Monday, April 20, 2020


Page 1


Court of Appeal:

Three-Year Delay in Charging Man After His Arrest Wasn’t Speedy-Trial Denial


By a MetNews Staff Writer


The Court of Appeal for this district held Friday that a man who was arrested at his home on Oct. 20, 2014, on suspicion of manufacturing a controlled substance but not charged until October 16, 2017, was not denied his right to a speedy trial.

There was a good reason for the delay, Acting Presiding Justice Laurie Zelon of Div. Seven said, pointing out that the arresting officer, Long Beach police detective Luis Rodriguez, was told to hold off on referring the matter to the District Attorney’s Office by a United States Drug Enforcement Administration (“DEA”) agent. The telephone of the suspect, Luis Salto, had been tapped and, the agent explained, Salto was a minor player in a large conspiracy which the DEA was investigating.

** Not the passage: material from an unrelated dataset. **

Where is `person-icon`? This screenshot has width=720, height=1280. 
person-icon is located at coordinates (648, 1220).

Eventually others were federally indicted; Salto wasn’t; Rodriguez contacted the Los Angeles County District Attorney’s Office which opted to prosecute.

Salto moved for a dismissal of the charges against him—possession for sale of a controlled substance containing methamphetamine exceeding 20 kilograms and manufacturing a controlled substance other than PCP—based on the three-year delay in charging him. He maintained that the intervening death of a witness, Serefino Arroyo, a man who resided in his home, meant that the delay was prejudicial.

Shapiro Denies Motion

Los Angeles Superior Court Judge Norman J. Shapiro denied the motion, saying:

“I don’t think there’s been a showing of much prejudice. The witness who died appears to be particularly uninvolved in much of anything. Any testimony he might have given is wholly speculative, assuming that there’s enough showing to shift the burden. I think the pending federal investigation was a valid reason for delaying the prosecution. The people acted swiftly after learning that the federal prosecution was no longer a problem for them. So I just don’t see a basis for due process here.”

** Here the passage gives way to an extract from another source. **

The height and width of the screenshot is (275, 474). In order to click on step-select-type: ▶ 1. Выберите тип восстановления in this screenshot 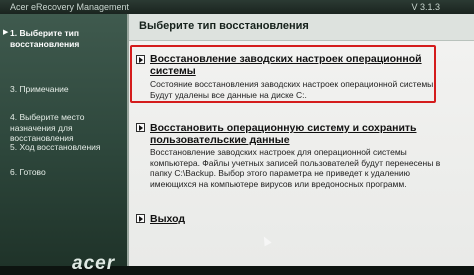, I will do `click(60, 38)`.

Pursuant to a plea bargain, Salto pled guilty to the manufacturing count and was sentenced on Jan. 9, 2019, to four yeas in jail with credit for nearly two years, with three years of probation.

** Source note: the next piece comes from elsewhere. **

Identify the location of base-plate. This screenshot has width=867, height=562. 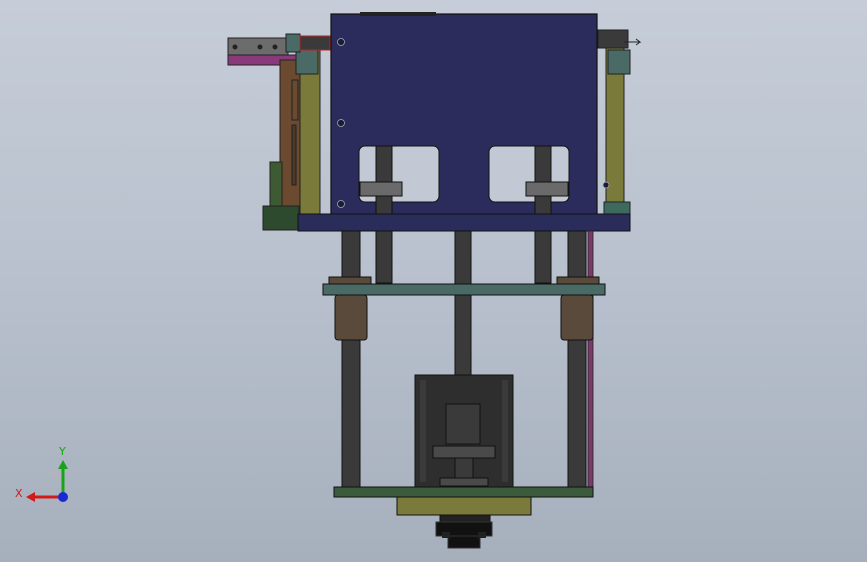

Salto obtained a certificate of probable cause and appealed based on Shapiro’s denial of his motion to dismiss.

Zelon’s Opinion

Zelon agreed with Shapiro. She wrote:

“While a key witness’s death may in fact constitute prejudice…, this record contains no evidence suggesting that Arroyo was or could have been a material witness at trial. When interviewed at the scene of the October 20, 2014 search, Arroyo told detectives he had no knowledge of what was occurring in the house, and was unable to recall anything else about the incident. Salto does not suggest any manner in which this testimony might have benefitted Salto’s case.

“Salto’s suggestion that Arroyo’s testimony might have helped his case is, instead, purely speculative.”

She went on to say:

“Here, Rodriguez’s testimony that earlier charges filed against Salto in state court would have jeopardized an ongoing federal conspiracy investigation involving Salto and others supported the court’s conclusion that the prosecution’s delay was justified. Accordingly, the trial court acted within its discretion when concluding that the prosecution’s justification for its delay—neither negligent nor a deliberate attempt to gain a tactical advantage against Salto in the eventual state case—outweighed any speculative prejudice to Salto and denying Salto’s motion.”

The case is People v. Salto, B295061.